サーモンは下味を軽く入れ、高温で一気に焼き上げます。焼く前に表面の水分をきちんと拭くことで、余計な蒸れを防ぎ、焼き色が均一につきます。油は薄く。中まで火を通しすぎず、外側に香ばしさを出すのが狙いです。
餅状にまとめたご飯は、だしの中でも形を保つ役割。炊く段階で昆布の旨味を含ませ、温かいうちにあおいでから酢を回しかけることで、重たくなりません。サーモンと茸の脂を受け止める、土台のような存在です。

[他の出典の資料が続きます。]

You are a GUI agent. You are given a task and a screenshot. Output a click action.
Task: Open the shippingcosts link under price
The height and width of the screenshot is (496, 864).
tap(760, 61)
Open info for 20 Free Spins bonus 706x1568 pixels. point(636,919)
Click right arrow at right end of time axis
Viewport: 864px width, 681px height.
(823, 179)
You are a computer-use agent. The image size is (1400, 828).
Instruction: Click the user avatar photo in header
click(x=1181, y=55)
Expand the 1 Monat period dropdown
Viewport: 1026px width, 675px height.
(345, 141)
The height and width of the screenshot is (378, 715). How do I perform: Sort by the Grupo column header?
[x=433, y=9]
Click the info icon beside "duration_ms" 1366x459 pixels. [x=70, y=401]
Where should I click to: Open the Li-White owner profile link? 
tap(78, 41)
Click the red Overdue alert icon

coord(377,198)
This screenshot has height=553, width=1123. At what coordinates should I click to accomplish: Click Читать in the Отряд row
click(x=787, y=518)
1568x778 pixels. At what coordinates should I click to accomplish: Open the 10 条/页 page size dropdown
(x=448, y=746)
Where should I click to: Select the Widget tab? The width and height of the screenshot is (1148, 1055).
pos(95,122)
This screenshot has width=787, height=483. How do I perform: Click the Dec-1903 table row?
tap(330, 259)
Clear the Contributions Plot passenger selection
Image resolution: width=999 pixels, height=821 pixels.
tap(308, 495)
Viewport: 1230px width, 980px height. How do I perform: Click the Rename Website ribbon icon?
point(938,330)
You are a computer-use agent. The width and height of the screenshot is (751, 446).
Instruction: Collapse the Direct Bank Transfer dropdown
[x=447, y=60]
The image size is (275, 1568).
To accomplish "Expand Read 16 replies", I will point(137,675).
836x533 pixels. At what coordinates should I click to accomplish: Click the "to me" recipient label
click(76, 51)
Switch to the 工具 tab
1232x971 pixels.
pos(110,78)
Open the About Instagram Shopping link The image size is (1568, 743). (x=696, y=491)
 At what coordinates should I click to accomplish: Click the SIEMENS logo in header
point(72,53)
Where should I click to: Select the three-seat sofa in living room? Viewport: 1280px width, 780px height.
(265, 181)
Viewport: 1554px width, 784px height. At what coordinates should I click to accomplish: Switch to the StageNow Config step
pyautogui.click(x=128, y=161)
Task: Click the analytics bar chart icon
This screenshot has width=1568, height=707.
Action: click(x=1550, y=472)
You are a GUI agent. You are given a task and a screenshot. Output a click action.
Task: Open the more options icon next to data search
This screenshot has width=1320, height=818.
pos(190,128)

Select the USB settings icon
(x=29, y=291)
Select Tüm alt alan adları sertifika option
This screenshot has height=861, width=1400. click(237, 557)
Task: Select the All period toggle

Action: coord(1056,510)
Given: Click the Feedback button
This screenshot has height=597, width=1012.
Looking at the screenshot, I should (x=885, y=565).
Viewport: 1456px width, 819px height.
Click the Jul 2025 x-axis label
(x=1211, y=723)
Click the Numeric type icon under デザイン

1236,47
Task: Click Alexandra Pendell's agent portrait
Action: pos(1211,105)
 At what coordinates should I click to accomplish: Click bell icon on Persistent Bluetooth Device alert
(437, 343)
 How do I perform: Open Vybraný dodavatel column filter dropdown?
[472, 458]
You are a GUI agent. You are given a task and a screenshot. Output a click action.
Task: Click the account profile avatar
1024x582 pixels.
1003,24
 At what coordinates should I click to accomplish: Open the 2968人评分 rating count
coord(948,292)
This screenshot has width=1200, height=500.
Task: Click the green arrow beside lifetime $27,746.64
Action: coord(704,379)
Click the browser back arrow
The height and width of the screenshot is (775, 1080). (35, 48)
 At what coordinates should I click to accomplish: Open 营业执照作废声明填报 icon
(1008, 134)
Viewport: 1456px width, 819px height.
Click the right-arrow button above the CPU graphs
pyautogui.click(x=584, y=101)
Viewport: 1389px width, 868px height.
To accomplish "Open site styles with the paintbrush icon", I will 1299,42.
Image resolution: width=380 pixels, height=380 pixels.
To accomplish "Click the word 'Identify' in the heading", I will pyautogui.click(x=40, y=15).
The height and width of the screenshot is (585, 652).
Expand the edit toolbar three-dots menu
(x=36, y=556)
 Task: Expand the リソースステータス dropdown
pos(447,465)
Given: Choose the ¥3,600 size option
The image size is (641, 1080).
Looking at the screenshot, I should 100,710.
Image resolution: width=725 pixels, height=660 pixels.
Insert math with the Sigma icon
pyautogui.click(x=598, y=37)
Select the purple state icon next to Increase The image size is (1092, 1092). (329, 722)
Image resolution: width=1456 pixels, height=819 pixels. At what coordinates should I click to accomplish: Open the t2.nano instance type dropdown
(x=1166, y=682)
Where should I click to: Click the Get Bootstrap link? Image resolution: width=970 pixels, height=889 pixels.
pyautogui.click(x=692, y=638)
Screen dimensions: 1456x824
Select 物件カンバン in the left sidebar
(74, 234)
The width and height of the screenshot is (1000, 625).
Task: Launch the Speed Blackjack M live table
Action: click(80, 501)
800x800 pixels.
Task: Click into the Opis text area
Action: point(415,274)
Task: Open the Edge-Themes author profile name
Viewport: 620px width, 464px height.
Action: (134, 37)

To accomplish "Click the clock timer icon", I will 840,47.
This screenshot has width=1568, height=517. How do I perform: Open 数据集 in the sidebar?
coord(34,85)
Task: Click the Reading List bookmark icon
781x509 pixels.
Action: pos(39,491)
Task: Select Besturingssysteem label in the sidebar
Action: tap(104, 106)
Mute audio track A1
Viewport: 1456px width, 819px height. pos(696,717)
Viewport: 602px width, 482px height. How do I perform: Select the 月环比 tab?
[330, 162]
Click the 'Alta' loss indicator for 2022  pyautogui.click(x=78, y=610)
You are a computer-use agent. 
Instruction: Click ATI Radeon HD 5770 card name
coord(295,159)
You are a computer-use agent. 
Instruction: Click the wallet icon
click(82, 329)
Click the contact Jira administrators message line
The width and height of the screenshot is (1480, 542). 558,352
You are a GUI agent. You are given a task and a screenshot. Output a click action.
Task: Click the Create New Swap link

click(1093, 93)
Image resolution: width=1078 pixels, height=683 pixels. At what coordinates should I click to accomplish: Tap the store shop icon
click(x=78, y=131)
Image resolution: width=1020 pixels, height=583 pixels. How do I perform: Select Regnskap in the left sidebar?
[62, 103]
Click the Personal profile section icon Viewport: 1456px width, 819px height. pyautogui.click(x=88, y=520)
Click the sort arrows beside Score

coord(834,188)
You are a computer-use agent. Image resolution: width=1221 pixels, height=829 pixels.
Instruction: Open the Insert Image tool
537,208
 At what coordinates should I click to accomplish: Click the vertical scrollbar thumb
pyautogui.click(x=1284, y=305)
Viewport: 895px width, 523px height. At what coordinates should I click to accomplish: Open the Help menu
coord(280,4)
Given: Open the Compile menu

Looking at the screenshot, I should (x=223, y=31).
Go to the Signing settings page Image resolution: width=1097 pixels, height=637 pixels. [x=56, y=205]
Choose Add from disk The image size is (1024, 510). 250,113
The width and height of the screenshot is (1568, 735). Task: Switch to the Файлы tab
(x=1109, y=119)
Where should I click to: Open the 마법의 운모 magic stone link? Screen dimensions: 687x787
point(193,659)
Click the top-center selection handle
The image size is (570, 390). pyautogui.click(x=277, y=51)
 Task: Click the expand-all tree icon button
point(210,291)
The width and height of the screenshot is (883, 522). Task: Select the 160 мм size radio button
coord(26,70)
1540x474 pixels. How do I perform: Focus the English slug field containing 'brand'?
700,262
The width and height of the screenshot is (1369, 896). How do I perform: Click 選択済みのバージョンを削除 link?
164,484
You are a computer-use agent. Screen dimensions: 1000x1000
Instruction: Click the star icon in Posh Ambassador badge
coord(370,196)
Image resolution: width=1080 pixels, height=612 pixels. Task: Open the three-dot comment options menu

盛り付けは手早く。だしで野菜をさっと温め、ご飯、焼いた松茸、サーモンの順に重ねます。だしが熱いうちに供することで、香りと食感のバランスが整います。
所要時間
1時間45分
下ごしらえ
45分
調理時間
1時間
人分
6
Yuki Tanaka 著
Yuki Tanaka
日本料理エキスパート
日本の家庭料理と丼もの
作り方
- 1
だしのベースを作ります。鍋に玉ねぎ、セロリ、水、昆布、たまり醤油、生姜、チリペースト、米酢、砂糖を入れ、弱火にかけます。表面に小さな泡が出る程度までゆっくり温めます。
10分
- 2
ふたをせず、そのまま弱い火を保ち、香味野菜が柔らかくなるまで煮出します。強く沸かさないよう注意し、約45分後に火を止め、削り節を散らして一度だけ混ぜます。
45分
- 3
そのまま触らずに置き、削り節の旨味を静かに移します。休ませたら細かいざるで漉し、具材は取り除きます。澄んだ香りのだしに仕上げます。
25分
- 4
ご飯用の合わせ酢を作ります。小鍋に米酢、砂糖、塩を入れて温め、砂糖が溶けて一度沸いたら火から下ろし、使うまで置きます。
5分
- 5
ご飯を炊きます。洗った米と分量の水、昆布を厚手の鍋に入れ、中火で温めます。沸いたら弱火にし、軽く一度混ぜてふたをし、水分がなくなるまで炊きます。火を止め、布巾をかけて蒸らします。
25分
- 6
温かいご飯を広げ、うちわであおいで余分な蒸気を飛ばします。合わせ酢を回しかけ、切るように混ぜます。酢水をつけた手で6等分し、軽く押して餅状にまとめ、乾かないよう保温します。
15分
- 7
サーモンの下味をつけます。たまり醤油、生姜、チリペースト、レモン皮、砂糖を混ぜ、サーモンにまんべんなく絡めます。覆って冷蔵庫で休ませ、表面にだけ味を入れます。
2時間
- 8
鉄板またはグリルパンを強火で十分に熱します。サーモンを取り出して水分を完全に拭き、薄く油を塗ります。焼き色がつくまで焼き、返して中まで火を入れます。色が早くつきすぎたら火を弱めます。
6分
- 9
だしを再び温め、にんじん、長ねぎ、青ねぎを入れて色よく火を通します。器にだしと野菜を注ぎ、ご飯、焼いた松茸、サーモンをのせ、白ごまを振ってすぐに供します。
8分
💡おいしく作るコツ
- •だしは沸かさず、ふつふつ程度を保ちます。
- •サーモンは焼く直前に必ず水分を拭き取ります。
- •ご飯に酢を打つときは、あおいで粗熱を逃がします。
- •松茸は別で焼き、香りと形を残します。
- •サーモンは少し休ませてから切ると、旨味が流れ出ません。